National Democrats will support the fight to overturn a controversial election-law overhaul signed by Arizona Gov. Jan Brewer, Democratic National Committee Chairwoman Debbie Wasserman Schultz said Friday. Wasserman Schultz called the Arizona legislation, House Bill 2305, an attempt at intimidation and an example of “Republican efforts to do everything they can to throw obstacles in the path of voters who simply want an opportunity to cast their ballot and exercise their right to vote.” An effort to refer the state law to the ballot is under way. “We’re organizing here and across the country to fight voter-suppression efforts at every turn,” Wasserman Schultz told The Arizona Republic. “Where lawsuits are necessary, we’ll engage in them. We are providing staff and resources on the ground and working with allied groups to fight these voter-suppression efforts.”

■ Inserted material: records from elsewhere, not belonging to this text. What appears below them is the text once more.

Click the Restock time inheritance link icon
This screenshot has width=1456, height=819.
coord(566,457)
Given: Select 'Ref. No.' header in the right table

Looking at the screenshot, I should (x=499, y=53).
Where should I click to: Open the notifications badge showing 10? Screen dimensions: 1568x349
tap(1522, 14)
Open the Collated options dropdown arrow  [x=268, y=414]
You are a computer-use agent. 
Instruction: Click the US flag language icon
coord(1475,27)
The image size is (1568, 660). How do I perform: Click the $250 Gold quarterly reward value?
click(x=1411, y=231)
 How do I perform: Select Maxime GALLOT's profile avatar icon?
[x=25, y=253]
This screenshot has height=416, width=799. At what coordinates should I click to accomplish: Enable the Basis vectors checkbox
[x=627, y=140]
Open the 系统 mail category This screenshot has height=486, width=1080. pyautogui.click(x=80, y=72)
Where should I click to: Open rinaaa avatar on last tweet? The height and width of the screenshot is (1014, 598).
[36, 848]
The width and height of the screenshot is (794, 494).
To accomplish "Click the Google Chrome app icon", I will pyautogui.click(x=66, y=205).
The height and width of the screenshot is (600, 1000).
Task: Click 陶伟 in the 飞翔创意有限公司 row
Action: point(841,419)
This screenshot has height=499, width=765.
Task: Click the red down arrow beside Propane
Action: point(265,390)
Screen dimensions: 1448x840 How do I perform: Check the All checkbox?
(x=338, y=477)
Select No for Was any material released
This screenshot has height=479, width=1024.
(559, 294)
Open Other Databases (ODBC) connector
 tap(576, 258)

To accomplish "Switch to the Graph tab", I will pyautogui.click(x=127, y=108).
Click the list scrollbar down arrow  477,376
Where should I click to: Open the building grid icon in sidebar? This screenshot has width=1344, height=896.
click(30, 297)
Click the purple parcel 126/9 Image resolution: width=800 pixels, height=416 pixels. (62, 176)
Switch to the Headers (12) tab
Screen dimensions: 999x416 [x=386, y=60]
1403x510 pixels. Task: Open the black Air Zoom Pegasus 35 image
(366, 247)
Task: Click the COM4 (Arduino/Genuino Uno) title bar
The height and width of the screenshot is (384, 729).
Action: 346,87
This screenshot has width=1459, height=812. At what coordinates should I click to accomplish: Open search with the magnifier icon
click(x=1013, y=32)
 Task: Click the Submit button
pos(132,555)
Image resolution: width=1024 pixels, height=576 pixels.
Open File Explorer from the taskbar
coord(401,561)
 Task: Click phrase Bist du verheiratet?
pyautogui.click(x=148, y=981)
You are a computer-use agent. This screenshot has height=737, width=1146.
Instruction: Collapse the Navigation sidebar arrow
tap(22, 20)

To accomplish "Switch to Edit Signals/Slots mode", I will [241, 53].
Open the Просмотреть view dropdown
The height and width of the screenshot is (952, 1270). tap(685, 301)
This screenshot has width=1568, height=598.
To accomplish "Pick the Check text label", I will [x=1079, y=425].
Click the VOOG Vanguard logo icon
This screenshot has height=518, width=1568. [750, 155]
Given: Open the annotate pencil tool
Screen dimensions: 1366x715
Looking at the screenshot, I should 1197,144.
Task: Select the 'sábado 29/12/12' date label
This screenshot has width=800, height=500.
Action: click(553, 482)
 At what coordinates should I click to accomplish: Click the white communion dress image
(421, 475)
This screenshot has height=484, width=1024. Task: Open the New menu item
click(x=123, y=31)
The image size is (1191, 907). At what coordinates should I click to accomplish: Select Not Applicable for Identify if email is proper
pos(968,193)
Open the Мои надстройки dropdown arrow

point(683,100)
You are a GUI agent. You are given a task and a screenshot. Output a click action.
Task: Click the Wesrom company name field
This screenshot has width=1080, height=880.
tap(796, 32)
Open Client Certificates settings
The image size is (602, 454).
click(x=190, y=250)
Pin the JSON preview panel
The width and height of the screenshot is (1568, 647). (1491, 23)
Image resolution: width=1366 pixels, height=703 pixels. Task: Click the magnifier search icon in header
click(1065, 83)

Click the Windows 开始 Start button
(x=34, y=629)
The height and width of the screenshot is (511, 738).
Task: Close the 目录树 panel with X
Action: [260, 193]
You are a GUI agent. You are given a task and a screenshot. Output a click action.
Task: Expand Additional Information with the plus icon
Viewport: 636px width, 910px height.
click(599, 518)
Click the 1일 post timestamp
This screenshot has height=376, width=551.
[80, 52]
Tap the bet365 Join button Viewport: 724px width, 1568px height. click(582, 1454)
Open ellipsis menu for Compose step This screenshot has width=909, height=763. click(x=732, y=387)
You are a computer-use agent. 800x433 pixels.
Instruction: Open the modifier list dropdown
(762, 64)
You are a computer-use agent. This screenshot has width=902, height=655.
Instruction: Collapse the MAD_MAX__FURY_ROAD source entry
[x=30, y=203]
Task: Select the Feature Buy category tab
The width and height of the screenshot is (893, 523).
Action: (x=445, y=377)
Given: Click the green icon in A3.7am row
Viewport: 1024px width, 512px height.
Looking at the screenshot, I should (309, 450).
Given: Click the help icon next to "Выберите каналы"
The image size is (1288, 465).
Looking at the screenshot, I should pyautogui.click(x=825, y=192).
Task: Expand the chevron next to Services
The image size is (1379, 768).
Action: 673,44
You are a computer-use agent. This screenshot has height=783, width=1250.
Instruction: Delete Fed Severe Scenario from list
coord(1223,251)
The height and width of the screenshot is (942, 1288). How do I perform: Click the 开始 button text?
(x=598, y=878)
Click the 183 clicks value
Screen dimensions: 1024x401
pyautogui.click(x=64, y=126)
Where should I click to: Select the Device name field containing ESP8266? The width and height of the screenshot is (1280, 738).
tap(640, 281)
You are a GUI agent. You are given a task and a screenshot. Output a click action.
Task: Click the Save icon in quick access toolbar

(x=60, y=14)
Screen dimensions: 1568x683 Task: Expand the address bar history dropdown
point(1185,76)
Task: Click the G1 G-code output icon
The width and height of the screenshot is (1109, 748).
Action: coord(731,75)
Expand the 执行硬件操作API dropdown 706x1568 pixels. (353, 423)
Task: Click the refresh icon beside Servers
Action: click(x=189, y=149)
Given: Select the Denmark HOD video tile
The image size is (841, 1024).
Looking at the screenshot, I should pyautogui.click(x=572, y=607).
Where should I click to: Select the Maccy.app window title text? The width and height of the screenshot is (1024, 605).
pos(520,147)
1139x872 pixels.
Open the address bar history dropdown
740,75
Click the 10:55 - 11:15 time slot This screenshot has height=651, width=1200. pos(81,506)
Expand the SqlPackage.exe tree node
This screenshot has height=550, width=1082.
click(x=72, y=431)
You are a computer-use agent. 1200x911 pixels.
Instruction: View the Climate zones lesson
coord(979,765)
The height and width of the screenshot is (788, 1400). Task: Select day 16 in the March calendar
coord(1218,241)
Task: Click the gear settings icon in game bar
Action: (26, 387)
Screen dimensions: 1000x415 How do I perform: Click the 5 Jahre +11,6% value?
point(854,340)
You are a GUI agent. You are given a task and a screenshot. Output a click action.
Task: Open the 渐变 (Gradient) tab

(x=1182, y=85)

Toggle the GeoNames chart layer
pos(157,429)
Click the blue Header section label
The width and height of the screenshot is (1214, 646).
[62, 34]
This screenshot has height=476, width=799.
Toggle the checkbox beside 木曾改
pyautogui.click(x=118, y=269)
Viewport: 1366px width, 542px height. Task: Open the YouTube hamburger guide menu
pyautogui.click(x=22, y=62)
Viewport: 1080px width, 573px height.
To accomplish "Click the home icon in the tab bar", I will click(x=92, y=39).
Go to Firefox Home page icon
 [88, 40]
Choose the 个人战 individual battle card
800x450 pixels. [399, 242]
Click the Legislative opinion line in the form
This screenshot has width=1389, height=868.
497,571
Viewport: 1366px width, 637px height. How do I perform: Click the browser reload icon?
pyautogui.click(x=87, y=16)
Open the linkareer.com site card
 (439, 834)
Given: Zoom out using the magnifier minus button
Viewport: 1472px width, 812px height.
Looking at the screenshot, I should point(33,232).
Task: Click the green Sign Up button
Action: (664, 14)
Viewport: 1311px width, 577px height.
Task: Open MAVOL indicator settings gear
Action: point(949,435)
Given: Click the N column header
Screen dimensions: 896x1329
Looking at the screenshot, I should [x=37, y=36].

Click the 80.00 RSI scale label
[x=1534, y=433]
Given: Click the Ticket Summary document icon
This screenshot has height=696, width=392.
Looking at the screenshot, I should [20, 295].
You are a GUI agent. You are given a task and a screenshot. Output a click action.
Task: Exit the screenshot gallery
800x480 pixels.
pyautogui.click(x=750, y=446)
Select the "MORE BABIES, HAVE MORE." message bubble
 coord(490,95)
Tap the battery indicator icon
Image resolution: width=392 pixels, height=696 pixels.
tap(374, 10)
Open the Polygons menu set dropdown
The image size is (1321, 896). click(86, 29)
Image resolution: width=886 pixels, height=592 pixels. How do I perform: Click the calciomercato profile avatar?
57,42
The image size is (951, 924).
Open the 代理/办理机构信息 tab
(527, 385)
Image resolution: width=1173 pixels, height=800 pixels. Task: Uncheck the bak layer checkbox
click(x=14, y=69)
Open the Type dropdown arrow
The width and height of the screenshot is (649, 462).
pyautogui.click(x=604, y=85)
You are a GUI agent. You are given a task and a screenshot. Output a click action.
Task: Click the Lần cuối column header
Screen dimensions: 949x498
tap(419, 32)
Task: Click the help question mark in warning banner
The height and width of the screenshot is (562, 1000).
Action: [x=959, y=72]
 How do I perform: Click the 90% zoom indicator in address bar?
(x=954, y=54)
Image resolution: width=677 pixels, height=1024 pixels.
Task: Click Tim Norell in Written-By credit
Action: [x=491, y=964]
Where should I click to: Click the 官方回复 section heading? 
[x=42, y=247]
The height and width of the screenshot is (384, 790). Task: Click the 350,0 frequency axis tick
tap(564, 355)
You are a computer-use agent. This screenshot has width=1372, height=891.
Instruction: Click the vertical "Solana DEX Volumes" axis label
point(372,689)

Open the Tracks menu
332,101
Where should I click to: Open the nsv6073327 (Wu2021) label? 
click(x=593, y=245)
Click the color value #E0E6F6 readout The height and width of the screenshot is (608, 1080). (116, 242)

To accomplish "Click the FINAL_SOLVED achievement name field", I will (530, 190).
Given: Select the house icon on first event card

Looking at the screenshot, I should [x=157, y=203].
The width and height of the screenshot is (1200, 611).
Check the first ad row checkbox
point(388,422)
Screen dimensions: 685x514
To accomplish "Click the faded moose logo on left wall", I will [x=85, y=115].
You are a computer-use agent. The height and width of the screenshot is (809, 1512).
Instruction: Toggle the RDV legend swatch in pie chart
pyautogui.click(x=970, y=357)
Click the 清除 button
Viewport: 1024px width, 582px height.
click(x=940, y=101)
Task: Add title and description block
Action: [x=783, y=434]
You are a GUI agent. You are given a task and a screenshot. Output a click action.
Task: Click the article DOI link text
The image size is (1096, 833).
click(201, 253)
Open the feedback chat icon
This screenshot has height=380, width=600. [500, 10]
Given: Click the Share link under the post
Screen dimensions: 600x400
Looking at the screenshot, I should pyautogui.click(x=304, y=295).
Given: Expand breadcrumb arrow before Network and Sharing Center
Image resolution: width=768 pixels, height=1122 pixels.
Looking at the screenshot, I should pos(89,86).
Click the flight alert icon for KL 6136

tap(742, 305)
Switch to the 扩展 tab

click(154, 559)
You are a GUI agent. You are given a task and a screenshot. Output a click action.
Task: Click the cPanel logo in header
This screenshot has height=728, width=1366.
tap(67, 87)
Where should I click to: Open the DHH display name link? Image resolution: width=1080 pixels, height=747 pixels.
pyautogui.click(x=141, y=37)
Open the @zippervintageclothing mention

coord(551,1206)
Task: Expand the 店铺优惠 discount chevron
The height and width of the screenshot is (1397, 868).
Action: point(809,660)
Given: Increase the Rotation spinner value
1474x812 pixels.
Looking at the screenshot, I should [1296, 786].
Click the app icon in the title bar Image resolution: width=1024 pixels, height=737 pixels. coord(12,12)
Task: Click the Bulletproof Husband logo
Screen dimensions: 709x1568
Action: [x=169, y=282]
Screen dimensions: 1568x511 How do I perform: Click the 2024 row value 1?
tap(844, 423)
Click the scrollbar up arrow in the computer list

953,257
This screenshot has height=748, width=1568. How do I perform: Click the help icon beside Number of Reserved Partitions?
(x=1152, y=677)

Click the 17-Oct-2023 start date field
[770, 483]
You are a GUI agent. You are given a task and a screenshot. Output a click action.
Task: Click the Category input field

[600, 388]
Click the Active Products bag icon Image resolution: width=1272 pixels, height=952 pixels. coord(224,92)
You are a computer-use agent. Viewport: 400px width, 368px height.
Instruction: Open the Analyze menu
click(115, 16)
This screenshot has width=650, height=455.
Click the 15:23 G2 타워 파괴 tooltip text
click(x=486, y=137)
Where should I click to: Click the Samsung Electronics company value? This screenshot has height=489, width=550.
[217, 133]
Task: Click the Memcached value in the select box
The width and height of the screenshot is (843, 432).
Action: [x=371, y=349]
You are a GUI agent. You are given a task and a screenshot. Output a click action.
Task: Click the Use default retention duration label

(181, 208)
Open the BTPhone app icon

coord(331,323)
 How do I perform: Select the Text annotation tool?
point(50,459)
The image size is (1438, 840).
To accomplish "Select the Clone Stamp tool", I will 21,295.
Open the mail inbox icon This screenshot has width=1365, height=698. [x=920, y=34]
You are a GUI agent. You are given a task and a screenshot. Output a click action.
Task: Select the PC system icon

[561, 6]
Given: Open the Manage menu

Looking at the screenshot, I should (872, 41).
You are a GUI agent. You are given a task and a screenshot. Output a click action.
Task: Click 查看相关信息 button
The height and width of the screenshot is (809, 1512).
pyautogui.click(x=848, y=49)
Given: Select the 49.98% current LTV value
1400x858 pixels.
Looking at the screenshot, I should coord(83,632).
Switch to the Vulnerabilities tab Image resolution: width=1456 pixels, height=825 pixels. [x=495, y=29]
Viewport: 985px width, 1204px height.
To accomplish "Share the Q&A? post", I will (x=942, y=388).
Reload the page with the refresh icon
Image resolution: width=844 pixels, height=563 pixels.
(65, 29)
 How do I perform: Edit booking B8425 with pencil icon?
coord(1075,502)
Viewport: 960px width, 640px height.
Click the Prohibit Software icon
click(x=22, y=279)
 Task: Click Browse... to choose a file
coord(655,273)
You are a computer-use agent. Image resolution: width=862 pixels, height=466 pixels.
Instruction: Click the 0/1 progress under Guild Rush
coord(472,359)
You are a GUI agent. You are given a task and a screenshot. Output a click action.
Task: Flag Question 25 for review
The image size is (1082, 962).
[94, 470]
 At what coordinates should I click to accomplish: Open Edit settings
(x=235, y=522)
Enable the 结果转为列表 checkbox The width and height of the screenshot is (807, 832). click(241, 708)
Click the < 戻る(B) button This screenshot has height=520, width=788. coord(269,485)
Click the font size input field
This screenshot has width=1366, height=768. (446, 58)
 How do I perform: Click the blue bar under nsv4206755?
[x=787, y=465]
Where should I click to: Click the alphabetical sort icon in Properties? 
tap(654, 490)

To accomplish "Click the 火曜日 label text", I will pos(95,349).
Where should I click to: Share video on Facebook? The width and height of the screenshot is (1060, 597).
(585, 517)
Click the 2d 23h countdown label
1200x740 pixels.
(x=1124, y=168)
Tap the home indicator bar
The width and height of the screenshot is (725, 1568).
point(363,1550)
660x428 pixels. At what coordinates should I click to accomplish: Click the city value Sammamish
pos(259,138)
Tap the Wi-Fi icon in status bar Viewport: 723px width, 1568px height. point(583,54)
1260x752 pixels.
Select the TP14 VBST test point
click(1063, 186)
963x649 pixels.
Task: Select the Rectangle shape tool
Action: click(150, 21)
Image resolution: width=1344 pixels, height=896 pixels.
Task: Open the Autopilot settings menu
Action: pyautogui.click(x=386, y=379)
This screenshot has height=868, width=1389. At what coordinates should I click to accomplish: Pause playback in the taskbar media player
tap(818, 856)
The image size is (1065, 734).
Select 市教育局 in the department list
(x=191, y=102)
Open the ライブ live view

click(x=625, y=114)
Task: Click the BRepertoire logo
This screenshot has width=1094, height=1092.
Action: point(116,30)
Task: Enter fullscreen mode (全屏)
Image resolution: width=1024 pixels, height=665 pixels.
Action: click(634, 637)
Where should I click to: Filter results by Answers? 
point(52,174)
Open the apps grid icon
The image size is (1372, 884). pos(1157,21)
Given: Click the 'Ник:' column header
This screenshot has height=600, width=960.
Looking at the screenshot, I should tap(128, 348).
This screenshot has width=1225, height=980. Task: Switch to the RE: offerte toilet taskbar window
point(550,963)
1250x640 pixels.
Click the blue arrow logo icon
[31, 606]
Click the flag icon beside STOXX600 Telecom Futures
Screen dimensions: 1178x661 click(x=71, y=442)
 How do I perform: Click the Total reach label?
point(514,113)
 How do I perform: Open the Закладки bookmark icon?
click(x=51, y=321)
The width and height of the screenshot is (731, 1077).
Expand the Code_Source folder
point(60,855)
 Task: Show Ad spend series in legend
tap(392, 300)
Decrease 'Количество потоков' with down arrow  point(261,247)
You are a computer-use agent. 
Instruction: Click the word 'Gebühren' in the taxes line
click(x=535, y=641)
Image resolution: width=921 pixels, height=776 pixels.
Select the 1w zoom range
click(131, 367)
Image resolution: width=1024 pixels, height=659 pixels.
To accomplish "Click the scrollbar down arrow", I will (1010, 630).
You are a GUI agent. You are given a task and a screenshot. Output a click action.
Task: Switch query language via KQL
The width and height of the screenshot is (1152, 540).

In June, a Brewer spokesman defended the Arizona legislation to The Republic as “a critical election-reform bill” supported by county elections officials statewide and downplayed the charges of voter disenfranchisement.
Wasserman Schultz, a U.S. representative from Florida, was in Scottsdale last week for the DNC’s summer meeting. The two-day session was held Thursday and Friday at the Fairmont Scottsdale Princess resort.
Wasserman Schultz singled out for special criticism a provision in the Arizona law that puts restrictions on the ability of someone to pick up and turn in the early ballot of another voter. Anyone working at the direction of a political party or organization is prohibited from delivering another voter’s ballot to a polling place.
“What’s really disturbing about Arizona and the step that Republicans here have taken is that they are making it harder for the elderly and for the disabled to cast a mail-in ballot,” she said.